Those Phrases from A Dad That Helped Us during my time as a Brand-New Father

"In my view I was merely trying to survive for the first year."

One-time Made In Chelsea personality Ryan Libbey thought he would to manage the demands of being a father.

However the truth soon proved to be "utterly different" to what he'd imagined.

Severe health complications surrounding the birth saw his partner Louise admitted to hospital. All of a sudden he was forced into becoming her chief support while also caring for their baby boy Leo.

"I was doing each nighttime feed, every change… every stroll. The role of mother and father," Ryan shared.

After eleven months he burnt out. That was when a conversation with his own dad, on a bench in the park, that helped him see he required support.

The simple statement "You are not in a good place. You need support. How can I support you?" paved the way for Ryan to express himself truthfully, look for assistance and regain his footing.

His situation is far from unique, but rarely discussed. While people is now more accustomed to addressing the pressure on mums and about postpartum depression, not enough is spoken about the struggles fathers go through.

Asking for help is not weak to ask for help

Ryan feels his challenges are linked to a wider inability to communicate between men, who continue to absorb harmful ideas of manhood.

Men, he says, tend to think they must be "the rock that just gets smashed and stays upright with each wave."

"It's not a sign of weakness to request help.
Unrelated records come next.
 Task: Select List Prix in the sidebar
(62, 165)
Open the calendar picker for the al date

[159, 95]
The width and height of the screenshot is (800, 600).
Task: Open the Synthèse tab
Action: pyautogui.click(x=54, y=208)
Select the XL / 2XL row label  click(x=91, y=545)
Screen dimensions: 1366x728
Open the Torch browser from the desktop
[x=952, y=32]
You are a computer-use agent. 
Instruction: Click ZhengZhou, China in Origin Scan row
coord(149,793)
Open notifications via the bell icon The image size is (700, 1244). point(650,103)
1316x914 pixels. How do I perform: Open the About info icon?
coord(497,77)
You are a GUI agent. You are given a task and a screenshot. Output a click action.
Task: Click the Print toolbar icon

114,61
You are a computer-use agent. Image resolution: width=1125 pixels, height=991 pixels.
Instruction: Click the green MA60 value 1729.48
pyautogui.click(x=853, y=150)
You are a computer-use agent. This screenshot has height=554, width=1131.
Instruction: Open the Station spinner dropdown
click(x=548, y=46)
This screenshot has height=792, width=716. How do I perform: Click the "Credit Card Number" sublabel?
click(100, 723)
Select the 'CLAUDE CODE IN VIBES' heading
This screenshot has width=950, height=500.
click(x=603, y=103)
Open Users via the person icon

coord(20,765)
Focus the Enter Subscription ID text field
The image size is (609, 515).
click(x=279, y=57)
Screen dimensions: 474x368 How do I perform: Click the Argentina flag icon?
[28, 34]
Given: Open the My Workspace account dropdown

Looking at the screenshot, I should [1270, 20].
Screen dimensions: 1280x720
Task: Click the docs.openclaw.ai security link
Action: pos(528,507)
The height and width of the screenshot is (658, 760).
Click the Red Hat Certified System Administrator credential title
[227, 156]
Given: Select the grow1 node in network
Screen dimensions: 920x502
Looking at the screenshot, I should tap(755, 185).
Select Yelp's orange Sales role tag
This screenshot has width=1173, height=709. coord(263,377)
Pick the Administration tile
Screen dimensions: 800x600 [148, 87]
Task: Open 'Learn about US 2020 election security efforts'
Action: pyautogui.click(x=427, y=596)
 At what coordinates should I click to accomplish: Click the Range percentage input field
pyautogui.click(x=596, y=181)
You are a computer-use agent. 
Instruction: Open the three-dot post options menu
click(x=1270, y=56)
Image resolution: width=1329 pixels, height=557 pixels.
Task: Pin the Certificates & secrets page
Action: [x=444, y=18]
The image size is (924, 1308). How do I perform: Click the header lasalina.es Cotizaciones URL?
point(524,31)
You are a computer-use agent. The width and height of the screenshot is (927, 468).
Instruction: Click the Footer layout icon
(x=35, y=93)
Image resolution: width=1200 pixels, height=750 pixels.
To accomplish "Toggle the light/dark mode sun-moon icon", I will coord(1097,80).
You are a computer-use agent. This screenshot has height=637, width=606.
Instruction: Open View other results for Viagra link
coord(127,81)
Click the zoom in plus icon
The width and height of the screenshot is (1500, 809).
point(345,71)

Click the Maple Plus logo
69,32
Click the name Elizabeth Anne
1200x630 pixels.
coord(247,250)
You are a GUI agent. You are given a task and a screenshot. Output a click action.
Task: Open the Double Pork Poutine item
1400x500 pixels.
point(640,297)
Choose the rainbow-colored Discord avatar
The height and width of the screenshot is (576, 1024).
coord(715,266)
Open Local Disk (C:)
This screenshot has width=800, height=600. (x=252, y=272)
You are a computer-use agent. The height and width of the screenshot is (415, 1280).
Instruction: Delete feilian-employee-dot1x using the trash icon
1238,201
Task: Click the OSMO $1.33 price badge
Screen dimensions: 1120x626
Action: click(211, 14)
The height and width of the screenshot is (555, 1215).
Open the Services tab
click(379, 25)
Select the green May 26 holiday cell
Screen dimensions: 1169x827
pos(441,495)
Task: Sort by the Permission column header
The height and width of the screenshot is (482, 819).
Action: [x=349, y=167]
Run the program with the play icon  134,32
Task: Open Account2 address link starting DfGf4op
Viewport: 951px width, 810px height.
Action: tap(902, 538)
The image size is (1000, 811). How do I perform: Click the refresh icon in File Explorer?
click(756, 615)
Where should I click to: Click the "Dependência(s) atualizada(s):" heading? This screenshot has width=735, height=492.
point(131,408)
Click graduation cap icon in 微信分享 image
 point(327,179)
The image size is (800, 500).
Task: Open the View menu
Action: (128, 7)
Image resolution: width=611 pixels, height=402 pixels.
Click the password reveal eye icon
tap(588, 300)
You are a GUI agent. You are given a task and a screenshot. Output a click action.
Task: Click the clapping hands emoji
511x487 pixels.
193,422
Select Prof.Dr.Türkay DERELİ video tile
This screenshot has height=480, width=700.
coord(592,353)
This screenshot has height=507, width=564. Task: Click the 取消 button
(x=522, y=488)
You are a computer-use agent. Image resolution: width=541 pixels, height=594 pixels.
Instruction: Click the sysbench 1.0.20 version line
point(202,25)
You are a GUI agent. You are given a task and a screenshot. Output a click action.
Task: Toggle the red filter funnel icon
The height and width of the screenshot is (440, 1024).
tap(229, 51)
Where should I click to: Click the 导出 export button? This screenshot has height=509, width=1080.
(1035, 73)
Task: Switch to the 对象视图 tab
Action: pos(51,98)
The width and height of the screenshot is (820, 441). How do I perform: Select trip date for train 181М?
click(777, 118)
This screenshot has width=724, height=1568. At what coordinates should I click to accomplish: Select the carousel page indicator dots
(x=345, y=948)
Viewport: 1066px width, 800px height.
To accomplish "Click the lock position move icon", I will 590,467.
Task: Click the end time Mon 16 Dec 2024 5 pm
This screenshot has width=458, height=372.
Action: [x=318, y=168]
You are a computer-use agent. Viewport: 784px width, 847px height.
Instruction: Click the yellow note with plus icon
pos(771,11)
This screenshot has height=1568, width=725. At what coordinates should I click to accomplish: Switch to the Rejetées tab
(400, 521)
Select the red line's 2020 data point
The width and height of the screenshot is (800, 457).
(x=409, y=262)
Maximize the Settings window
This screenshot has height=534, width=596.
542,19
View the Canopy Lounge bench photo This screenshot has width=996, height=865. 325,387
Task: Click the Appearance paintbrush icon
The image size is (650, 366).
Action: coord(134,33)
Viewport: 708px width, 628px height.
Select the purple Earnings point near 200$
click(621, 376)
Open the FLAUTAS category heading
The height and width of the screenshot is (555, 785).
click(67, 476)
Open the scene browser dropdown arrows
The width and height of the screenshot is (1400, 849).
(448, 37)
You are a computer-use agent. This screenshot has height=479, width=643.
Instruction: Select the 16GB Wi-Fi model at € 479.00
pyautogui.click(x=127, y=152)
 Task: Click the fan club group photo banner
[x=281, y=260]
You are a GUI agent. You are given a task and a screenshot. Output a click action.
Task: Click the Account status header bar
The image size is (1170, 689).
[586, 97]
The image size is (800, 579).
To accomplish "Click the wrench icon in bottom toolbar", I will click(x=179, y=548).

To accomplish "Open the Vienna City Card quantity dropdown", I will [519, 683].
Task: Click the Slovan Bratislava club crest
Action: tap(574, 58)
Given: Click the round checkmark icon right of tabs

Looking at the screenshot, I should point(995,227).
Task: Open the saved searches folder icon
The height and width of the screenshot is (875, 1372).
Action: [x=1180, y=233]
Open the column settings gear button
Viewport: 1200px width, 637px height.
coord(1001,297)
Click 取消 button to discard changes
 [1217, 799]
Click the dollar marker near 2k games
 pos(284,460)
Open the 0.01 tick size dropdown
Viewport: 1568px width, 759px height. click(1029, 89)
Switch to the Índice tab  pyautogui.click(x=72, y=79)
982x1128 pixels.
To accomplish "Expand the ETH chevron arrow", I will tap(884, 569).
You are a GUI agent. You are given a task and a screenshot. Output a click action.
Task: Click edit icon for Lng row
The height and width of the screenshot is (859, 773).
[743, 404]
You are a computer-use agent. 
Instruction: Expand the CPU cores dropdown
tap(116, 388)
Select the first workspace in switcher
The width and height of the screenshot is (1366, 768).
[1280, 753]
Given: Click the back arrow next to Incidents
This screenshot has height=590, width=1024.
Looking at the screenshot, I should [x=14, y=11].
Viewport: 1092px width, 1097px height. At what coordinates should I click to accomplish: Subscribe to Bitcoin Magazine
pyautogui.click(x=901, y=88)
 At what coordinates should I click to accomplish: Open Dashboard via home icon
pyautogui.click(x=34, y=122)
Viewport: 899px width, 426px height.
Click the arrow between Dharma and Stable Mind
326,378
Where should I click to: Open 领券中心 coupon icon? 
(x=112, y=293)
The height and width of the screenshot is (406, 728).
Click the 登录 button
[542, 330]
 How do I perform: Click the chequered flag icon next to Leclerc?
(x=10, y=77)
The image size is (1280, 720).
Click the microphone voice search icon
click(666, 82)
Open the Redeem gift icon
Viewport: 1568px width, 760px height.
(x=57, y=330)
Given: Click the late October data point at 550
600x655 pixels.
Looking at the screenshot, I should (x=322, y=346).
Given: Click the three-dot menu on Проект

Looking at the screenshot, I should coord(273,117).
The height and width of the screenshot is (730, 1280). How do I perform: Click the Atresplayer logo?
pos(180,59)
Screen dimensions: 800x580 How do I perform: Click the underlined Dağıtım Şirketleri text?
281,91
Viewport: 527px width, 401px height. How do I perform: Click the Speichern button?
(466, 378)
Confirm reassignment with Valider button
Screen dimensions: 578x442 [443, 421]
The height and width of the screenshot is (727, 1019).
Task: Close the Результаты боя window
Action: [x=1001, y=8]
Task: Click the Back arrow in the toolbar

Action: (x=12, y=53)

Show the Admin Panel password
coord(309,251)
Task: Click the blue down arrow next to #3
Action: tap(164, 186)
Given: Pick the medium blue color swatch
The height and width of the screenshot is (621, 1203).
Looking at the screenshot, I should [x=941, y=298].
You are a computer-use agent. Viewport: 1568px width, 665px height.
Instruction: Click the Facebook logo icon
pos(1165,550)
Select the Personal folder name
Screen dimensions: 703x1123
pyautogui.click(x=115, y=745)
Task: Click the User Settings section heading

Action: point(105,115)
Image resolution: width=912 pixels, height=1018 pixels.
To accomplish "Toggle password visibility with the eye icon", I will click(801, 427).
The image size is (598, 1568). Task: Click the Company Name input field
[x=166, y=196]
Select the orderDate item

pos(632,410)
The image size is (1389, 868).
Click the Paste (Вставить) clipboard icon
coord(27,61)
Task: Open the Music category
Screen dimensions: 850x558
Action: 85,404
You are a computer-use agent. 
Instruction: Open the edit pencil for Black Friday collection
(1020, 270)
I failed to do that soon enough," he adds.

Clinical psychologist Dr Jill Domoney, a specialist focusing on mental health surrounding childbirth, says men can be reluctant to accept they're struggling.

They can think they are "not a legitimate person to be seeking help" - particularly ahead of a mum and baby - but she highlights their mental health is equally important to the family.

Ryan's chat with his dad provided him with the chance to ask for a respite - going on a short trip overseas, separate from the domestic setting, to gain perspective.

He came to see he required a change to pay attention to his and his partner's emotions in addition to the practical tasks of taking care of a infant.

When he shared with Louise, he discovered he'd overlooked "what she longed for" -holding her hand and listening to her.

'Parenting yourself

That insight has reshaped how Ryan perceives fatherhood.

He's now composing Leo letters each week about his experiences as a dad, which he aspires his son will read as he gets older.

Ryan hopes these will assist his son to more fully comprehend the vocabulary of feelings and make sense of his approach to fatherhood.

The notion of "self-parenting" is something musician Professor Green - real name Stephen Manderson - has also felt keenly since becoming a dad to his son Slimane, who is now four.

As a child Stephen lacked stable male a father figure. Even with having an "wonderful" connection with his dad, long-standing emotional pain caused his father had difficulty managing and was "present intermittently" of his life, affecting their connection.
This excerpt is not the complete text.